→ Work to complete
Rewrite the lines from the first one through the line containing "click(341, 174)" as a numbered list, leaving out blank lines.

→ Records provided
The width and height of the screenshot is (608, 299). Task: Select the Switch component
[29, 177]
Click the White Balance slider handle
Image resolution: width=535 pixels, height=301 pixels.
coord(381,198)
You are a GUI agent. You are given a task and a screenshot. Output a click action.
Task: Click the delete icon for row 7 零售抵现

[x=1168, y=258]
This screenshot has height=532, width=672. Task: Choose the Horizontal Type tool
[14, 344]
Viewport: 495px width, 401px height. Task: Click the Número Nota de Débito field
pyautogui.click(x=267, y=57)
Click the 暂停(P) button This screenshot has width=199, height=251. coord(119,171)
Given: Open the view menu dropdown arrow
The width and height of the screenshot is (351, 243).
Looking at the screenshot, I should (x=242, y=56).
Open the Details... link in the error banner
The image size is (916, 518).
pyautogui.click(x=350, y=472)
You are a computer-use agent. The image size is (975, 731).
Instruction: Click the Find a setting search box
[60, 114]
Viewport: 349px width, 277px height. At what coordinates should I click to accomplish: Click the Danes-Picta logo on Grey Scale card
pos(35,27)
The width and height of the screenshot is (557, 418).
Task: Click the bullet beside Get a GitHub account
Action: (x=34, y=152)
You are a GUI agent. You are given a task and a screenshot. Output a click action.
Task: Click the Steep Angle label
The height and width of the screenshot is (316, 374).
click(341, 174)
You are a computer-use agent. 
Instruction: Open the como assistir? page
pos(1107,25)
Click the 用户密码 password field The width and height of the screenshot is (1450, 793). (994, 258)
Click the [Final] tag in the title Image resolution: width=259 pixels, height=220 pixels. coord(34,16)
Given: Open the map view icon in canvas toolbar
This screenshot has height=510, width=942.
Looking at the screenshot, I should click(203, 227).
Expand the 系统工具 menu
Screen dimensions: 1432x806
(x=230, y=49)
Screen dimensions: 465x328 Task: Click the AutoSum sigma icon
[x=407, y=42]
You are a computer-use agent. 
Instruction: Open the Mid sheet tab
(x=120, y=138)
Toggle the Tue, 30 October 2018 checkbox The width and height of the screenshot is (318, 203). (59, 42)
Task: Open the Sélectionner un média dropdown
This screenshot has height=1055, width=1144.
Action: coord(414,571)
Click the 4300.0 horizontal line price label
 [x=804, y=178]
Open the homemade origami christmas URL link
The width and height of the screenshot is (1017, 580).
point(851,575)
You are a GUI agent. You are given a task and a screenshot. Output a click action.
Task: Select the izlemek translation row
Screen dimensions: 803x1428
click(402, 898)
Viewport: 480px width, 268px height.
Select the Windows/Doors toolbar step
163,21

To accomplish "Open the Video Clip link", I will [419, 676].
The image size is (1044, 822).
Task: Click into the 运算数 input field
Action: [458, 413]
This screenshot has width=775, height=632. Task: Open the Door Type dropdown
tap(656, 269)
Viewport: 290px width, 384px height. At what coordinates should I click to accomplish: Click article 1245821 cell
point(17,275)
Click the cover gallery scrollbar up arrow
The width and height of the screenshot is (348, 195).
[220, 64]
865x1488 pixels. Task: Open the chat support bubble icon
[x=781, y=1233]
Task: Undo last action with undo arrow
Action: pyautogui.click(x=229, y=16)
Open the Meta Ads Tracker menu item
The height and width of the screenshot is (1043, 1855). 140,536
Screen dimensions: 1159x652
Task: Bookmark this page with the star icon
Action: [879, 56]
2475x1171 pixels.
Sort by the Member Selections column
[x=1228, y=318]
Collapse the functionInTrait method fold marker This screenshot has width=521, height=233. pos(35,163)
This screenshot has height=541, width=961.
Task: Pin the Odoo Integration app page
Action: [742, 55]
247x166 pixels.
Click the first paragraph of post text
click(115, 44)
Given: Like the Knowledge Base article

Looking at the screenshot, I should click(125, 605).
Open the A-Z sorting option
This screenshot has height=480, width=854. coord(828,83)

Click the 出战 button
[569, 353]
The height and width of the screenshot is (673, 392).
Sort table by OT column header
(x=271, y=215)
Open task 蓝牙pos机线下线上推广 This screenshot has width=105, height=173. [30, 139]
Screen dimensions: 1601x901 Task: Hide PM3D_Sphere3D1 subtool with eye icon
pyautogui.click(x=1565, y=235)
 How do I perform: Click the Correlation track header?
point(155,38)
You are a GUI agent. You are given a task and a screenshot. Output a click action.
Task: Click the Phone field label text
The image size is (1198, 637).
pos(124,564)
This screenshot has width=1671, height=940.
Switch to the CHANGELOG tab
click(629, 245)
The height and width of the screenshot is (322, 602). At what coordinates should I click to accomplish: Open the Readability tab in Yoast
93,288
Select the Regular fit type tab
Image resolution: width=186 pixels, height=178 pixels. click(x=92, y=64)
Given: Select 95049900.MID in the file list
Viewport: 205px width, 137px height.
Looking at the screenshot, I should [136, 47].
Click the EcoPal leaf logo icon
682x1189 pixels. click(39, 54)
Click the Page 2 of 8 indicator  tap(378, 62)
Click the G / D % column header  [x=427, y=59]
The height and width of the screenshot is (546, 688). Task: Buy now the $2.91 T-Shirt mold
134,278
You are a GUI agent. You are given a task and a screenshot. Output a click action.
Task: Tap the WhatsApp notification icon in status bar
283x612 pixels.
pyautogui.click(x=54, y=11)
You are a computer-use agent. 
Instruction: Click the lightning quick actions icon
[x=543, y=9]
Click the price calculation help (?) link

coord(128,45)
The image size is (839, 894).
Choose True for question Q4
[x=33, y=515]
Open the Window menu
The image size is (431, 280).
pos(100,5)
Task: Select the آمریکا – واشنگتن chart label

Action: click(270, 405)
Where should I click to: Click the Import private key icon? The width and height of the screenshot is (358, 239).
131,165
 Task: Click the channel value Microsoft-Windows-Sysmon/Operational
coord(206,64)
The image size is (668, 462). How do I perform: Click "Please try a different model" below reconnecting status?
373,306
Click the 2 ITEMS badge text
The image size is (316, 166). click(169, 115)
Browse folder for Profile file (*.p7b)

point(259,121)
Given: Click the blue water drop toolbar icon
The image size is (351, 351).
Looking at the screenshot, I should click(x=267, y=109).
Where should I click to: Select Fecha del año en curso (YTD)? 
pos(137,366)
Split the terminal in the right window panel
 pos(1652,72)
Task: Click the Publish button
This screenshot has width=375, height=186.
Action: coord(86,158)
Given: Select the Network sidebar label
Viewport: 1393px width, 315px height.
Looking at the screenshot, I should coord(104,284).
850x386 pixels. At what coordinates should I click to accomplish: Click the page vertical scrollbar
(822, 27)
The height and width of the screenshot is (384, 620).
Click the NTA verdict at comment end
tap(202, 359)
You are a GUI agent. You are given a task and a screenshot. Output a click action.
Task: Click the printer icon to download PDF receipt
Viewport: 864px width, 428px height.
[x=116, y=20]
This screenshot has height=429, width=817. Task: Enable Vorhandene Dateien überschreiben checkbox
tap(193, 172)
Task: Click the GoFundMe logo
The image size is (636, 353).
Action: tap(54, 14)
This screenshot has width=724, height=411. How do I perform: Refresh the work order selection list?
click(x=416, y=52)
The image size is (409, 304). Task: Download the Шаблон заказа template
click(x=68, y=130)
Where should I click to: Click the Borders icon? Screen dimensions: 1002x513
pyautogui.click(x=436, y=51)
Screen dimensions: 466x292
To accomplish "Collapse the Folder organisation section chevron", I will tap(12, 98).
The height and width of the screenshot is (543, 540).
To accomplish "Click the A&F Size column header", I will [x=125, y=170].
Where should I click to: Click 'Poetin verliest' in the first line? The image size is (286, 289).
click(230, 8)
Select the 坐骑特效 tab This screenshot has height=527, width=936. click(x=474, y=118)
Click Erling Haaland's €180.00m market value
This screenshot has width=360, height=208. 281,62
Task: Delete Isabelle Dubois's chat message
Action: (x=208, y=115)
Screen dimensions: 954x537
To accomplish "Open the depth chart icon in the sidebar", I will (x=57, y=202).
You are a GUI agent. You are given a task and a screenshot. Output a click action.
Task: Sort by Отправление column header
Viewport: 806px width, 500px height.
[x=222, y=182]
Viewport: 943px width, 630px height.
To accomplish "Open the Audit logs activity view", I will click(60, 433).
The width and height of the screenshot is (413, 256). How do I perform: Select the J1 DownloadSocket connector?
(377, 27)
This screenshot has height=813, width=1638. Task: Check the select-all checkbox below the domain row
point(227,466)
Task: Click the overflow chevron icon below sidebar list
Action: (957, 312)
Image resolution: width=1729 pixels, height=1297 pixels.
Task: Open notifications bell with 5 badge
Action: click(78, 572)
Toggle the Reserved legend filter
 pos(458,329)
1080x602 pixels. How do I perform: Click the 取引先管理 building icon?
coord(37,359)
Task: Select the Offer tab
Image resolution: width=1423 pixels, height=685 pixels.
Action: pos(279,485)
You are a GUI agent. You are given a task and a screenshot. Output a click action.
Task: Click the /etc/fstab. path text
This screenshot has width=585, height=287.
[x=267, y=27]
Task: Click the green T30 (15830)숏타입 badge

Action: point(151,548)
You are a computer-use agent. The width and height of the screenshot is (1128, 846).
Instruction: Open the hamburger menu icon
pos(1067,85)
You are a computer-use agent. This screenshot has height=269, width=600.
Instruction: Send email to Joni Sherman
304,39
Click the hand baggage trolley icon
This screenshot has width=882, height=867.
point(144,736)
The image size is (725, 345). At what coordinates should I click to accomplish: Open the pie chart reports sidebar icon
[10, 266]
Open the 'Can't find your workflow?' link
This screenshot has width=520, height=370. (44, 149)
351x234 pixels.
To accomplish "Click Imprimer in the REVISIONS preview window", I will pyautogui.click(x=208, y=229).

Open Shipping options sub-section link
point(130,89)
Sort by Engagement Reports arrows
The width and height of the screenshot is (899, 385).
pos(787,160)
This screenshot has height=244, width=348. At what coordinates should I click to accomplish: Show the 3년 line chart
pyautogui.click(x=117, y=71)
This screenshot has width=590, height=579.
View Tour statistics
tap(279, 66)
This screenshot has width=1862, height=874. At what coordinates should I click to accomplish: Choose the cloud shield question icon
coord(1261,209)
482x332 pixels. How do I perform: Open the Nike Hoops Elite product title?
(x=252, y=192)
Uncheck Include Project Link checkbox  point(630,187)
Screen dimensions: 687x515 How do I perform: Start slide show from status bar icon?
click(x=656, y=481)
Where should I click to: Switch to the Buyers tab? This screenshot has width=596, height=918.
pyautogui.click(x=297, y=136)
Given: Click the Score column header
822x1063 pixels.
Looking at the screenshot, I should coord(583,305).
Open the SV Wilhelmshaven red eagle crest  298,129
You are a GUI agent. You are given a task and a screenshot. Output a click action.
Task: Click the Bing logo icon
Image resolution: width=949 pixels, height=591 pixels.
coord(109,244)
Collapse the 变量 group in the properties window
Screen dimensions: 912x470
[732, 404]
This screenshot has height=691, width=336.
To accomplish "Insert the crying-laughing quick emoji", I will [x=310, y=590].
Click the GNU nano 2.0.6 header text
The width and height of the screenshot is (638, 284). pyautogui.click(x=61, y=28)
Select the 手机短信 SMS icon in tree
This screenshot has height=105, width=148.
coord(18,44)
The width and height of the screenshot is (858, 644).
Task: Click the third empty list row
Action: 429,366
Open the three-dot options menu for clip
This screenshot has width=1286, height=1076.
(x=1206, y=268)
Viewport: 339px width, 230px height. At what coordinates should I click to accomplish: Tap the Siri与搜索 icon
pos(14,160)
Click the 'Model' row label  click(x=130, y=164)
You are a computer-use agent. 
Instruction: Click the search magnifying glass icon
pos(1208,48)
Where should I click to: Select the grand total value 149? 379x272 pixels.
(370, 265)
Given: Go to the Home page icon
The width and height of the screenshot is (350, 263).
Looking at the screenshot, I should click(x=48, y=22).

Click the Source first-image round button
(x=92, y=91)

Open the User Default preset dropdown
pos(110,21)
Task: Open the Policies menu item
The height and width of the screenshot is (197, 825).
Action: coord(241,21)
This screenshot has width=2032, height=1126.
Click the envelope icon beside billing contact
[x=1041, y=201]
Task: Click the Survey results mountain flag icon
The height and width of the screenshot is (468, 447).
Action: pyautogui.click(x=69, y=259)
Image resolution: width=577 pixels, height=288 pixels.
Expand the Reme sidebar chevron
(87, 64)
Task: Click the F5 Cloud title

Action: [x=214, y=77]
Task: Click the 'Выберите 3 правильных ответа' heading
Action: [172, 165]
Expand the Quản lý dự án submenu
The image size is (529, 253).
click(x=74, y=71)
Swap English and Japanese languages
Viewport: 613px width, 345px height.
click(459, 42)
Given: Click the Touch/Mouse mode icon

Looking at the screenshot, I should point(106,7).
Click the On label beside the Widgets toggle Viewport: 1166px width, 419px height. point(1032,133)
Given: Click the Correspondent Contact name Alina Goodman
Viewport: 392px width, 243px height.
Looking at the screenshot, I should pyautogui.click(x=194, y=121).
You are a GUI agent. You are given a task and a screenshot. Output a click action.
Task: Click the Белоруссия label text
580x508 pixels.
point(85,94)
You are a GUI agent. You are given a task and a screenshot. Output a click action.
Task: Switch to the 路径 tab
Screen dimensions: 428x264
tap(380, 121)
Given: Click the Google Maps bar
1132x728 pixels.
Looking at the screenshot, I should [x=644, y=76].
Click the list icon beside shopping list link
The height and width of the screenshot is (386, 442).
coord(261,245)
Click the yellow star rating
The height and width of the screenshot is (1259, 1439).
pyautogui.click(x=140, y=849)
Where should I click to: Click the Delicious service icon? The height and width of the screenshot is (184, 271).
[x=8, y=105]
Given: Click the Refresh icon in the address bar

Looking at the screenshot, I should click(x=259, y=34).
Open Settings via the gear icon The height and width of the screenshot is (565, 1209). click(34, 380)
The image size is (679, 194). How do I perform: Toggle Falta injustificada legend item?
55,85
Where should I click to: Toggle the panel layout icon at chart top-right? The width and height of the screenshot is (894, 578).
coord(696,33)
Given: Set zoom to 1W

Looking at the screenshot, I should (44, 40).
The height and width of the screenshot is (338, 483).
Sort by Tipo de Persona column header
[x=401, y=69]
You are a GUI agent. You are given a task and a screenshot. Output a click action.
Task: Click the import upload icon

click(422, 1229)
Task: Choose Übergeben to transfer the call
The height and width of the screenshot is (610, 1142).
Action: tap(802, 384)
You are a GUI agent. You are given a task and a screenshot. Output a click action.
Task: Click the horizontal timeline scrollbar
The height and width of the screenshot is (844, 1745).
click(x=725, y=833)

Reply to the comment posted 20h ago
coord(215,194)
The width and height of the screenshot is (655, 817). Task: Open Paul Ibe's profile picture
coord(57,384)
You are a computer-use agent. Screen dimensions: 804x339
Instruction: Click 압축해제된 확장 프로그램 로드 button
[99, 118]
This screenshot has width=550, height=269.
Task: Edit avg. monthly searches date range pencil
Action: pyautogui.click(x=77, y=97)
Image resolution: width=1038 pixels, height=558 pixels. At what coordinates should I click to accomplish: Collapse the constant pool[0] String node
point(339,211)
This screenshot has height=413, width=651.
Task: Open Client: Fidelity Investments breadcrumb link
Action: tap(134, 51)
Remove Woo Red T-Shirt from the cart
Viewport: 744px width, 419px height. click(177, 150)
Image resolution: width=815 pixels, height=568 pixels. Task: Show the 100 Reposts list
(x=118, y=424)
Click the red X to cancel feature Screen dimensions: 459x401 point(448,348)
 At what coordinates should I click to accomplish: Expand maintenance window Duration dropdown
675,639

→ Correct answer
1. The width and height of the screenshot is (608, 299). Task: Select the Switch component
2. [29, 177]
3. Click the White Balance slider handle
4. Image resolution: width=535 pixels, height=301 pixels.
5. coord(381,198)
6. You are a GUI agent. You are given a task and a screenshot. Output a click action.
7. Task: Click the delete icon for row 7 零售抵现
8. [x=1168, y=258]
9. This screenshot has height=532, width=672. Task: Choose the Horizontal Type tool
10. [14, 344]
11. Viewport: 495px width, 401px height. Task: Click the Número Nota de Débito field
12. pyautogui.click(x=267, y=57)
13. Click the 暂停(P) button This screenshot has width=199, height=251. coord(119,171)
14. Given: Open the view menu dropdown arrow
15. The width and height of the screenshot is (351, 243).
16. Looking at the screenshot, I should (x=242, y=56).
17. Open the Details... link in the error banner
18. The image size is (916, 518).
19. pyautogui.click(x=350, y=472)
20. You are a computer-use agent. The image size is (975, 731).
21. Instruction: Click the Find a setting search box
22. [60, 114]
23. Viewport: 349px width, 277px height. At what coordinates should I click to accomplish: Click the Danes-Picta logo on Grey Scale card
24. pos(35,27)
25. The width and height of the screenshot is (557, 418).
26. Task: Click the bullet beside Get a GitHub account
27. Action: (x=34, y=152)
28. You are a GUI agent. You are given a task and a screenshot. Output a click action.
29. Task: Click the Steep Angle label
30. The height and width of the screenshot is (316, 374).
31. click(341, 174)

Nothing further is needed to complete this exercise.